6. Now, the whole expression simplifies to just $\cos\left(\frac{\pi}{4}\right)$.
7. Finally, we just need to remember the exact value of $\cos\left(\frac{\pi}{4}\right)$. That's one of those special angles we memorized! It's $\frac{\sqrt{2}}{2}$.
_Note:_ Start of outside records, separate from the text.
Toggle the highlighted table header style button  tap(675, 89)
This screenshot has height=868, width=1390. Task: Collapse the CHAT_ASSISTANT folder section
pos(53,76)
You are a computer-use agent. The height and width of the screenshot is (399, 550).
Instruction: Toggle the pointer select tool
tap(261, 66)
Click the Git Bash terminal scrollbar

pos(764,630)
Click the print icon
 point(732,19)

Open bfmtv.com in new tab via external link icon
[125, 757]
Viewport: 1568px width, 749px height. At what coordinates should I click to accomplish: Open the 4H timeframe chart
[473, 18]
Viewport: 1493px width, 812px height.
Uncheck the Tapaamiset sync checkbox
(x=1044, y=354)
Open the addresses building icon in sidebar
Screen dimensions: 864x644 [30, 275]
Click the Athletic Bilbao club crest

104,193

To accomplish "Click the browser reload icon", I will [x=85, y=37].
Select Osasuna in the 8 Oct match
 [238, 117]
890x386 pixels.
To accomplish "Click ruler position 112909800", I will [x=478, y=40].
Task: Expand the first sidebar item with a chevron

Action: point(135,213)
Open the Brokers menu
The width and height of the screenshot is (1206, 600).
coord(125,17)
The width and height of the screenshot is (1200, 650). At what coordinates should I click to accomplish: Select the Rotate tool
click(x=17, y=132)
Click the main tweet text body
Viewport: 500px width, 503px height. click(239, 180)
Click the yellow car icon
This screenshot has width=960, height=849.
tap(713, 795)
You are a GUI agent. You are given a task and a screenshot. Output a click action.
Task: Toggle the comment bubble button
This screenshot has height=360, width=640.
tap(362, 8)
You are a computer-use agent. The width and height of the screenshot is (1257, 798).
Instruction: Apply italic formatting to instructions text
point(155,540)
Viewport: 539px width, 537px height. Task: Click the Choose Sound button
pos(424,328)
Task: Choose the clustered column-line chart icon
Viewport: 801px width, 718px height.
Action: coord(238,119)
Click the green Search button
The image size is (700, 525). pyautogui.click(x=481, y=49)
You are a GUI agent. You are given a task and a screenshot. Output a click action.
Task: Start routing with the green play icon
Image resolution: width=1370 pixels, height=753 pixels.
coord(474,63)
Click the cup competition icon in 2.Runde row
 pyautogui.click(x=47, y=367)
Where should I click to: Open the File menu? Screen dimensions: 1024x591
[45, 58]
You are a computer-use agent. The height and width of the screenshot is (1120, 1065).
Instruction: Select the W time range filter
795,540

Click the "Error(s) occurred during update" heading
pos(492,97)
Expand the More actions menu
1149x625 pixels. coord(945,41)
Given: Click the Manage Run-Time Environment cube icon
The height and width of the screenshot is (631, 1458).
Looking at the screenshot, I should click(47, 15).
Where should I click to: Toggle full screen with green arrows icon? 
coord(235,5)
So, the exact value of the expression is $\frac{\sqrt{2}}{2}$!

Alternative answer

Answer: $\frac{\sqrt{2}}{2}$ Explain
This is a question about trigonometric identities, specifically the cosine addition formula . The solving step is:

1. First, I looked at the problem and it reminded me of a special math trick! It looks exactly like the formula for $\cos(A+B)$, which is $\cos A \cos B - \sin A \sin B$.
2. In our problem, $A$ is $\frac{\pi}{16}$ and $B$ is $\frac{3\pi}{16}$.
3. So, I can just add $A$ and $B$ together: $\frac{\pi}{16} + \frac{3\pi}{16} = \frac{4\pi}{16}$.
4. Then I simplified the fraction $\frac{4\pi}{16}$, which is the same as $\frac{\pi}{4}$.
5. So, the whole expression becomes $\cos(\frac{\pi}{4})$.
6. I know that the exact value of $\cos(\frac{\pi}{4})$ is $\frac{\sqrt{2}}{2}$. Easy peasy!